:: Data for this exercise ::
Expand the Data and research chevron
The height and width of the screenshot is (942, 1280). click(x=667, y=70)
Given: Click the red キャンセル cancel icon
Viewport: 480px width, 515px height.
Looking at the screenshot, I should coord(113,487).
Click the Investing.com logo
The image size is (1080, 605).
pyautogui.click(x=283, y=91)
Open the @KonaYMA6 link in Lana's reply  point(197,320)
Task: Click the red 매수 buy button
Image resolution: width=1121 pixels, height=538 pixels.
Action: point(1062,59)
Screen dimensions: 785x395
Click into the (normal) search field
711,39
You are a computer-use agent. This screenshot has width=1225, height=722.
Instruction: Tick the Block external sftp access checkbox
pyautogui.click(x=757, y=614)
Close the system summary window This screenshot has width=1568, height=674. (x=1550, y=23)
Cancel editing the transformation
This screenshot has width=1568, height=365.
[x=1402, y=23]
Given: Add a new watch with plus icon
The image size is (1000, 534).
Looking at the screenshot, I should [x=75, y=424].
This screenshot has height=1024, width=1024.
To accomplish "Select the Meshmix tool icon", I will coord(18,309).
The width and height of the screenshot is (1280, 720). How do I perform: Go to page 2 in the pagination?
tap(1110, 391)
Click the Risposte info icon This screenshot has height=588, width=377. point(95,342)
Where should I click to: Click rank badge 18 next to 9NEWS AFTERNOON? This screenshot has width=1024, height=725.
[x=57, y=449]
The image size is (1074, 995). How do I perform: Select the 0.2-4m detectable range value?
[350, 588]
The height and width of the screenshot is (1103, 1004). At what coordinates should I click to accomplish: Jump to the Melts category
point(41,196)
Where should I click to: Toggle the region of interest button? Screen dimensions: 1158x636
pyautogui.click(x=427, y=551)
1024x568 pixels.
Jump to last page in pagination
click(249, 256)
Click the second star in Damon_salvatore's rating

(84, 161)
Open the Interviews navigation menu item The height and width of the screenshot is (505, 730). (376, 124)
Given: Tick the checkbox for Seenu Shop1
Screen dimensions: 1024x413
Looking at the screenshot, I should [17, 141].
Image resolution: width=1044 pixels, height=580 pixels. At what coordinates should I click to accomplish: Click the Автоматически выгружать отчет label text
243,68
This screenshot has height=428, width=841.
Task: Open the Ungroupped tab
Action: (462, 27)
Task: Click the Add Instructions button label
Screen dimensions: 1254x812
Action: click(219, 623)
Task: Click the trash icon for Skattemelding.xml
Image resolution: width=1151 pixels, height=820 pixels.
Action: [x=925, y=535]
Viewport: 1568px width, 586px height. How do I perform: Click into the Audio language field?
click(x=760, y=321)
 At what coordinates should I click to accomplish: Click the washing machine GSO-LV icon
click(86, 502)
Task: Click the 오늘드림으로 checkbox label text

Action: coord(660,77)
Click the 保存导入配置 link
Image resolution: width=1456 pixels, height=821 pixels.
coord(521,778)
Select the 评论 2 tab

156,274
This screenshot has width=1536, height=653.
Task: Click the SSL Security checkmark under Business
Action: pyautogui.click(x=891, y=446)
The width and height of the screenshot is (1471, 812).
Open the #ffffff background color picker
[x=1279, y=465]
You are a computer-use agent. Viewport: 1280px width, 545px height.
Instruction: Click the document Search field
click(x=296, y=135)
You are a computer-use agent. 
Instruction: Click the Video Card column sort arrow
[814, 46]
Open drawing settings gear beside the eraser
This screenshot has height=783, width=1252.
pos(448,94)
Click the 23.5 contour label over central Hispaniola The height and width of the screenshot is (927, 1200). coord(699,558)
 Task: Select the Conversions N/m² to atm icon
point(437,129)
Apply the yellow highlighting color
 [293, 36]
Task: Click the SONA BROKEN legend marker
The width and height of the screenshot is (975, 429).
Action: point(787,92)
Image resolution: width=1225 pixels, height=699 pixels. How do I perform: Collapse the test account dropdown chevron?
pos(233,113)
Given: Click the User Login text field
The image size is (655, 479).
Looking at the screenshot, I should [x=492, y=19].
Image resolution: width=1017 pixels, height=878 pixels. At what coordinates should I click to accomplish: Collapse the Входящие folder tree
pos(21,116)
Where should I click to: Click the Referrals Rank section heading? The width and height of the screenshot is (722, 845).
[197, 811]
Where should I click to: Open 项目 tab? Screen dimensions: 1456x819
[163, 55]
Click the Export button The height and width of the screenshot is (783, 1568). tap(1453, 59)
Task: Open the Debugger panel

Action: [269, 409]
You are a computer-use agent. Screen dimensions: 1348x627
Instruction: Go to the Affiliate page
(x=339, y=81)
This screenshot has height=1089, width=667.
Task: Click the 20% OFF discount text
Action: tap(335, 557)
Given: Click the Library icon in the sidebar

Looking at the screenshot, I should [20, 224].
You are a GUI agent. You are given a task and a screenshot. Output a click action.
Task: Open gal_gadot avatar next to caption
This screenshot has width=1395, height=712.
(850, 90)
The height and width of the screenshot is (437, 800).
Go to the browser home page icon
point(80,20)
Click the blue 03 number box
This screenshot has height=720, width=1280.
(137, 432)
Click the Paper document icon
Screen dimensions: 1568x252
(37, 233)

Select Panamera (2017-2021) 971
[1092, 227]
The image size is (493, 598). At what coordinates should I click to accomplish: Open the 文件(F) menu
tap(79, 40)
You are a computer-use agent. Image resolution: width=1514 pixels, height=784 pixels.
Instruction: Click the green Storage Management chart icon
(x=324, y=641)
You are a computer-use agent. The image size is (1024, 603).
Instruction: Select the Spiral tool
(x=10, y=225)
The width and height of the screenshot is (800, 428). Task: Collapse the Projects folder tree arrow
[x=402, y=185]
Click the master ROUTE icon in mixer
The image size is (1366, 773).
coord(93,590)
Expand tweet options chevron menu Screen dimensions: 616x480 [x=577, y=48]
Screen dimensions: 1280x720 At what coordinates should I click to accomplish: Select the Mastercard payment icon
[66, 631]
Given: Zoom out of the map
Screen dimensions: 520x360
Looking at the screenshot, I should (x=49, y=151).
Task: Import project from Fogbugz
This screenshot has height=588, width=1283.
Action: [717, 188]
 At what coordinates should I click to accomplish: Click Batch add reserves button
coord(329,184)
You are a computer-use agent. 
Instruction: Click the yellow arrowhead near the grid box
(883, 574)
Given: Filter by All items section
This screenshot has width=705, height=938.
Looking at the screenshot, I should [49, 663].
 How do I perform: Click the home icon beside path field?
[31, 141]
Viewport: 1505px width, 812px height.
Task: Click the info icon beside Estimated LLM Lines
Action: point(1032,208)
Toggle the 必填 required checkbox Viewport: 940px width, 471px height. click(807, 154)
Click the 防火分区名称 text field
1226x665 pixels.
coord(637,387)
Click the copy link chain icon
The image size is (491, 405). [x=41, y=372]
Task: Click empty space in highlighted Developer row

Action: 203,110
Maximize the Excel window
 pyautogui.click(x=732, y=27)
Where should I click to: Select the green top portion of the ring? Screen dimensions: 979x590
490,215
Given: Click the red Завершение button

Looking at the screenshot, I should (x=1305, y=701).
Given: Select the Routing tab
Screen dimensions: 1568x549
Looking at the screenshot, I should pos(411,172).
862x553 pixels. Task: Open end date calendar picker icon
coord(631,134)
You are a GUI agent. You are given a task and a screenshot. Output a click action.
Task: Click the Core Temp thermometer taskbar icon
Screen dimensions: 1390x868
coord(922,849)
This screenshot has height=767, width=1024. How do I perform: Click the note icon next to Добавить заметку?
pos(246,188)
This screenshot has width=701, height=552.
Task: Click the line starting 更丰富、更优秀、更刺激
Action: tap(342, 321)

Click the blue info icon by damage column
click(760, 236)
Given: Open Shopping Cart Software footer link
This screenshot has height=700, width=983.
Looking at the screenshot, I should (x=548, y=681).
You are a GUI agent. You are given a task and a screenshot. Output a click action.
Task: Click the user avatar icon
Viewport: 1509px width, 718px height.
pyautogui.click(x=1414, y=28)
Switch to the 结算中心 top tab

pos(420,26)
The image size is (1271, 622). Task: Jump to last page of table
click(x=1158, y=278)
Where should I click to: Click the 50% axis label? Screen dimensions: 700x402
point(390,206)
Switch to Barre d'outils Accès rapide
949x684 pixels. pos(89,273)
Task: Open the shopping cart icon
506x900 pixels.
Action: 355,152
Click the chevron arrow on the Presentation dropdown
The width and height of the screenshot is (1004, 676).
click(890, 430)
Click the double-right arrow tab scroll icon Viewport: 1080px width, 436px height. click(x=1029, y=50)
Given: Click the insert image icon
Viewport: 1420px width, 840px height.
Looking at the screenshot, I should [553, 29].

:: Problem ::
Every line of the records that includes the word "avatar" should be gathered.

:: Solution to the exercise ::
Task: Open gal_gadot avatar next to caption
Task: Click the user avatar icon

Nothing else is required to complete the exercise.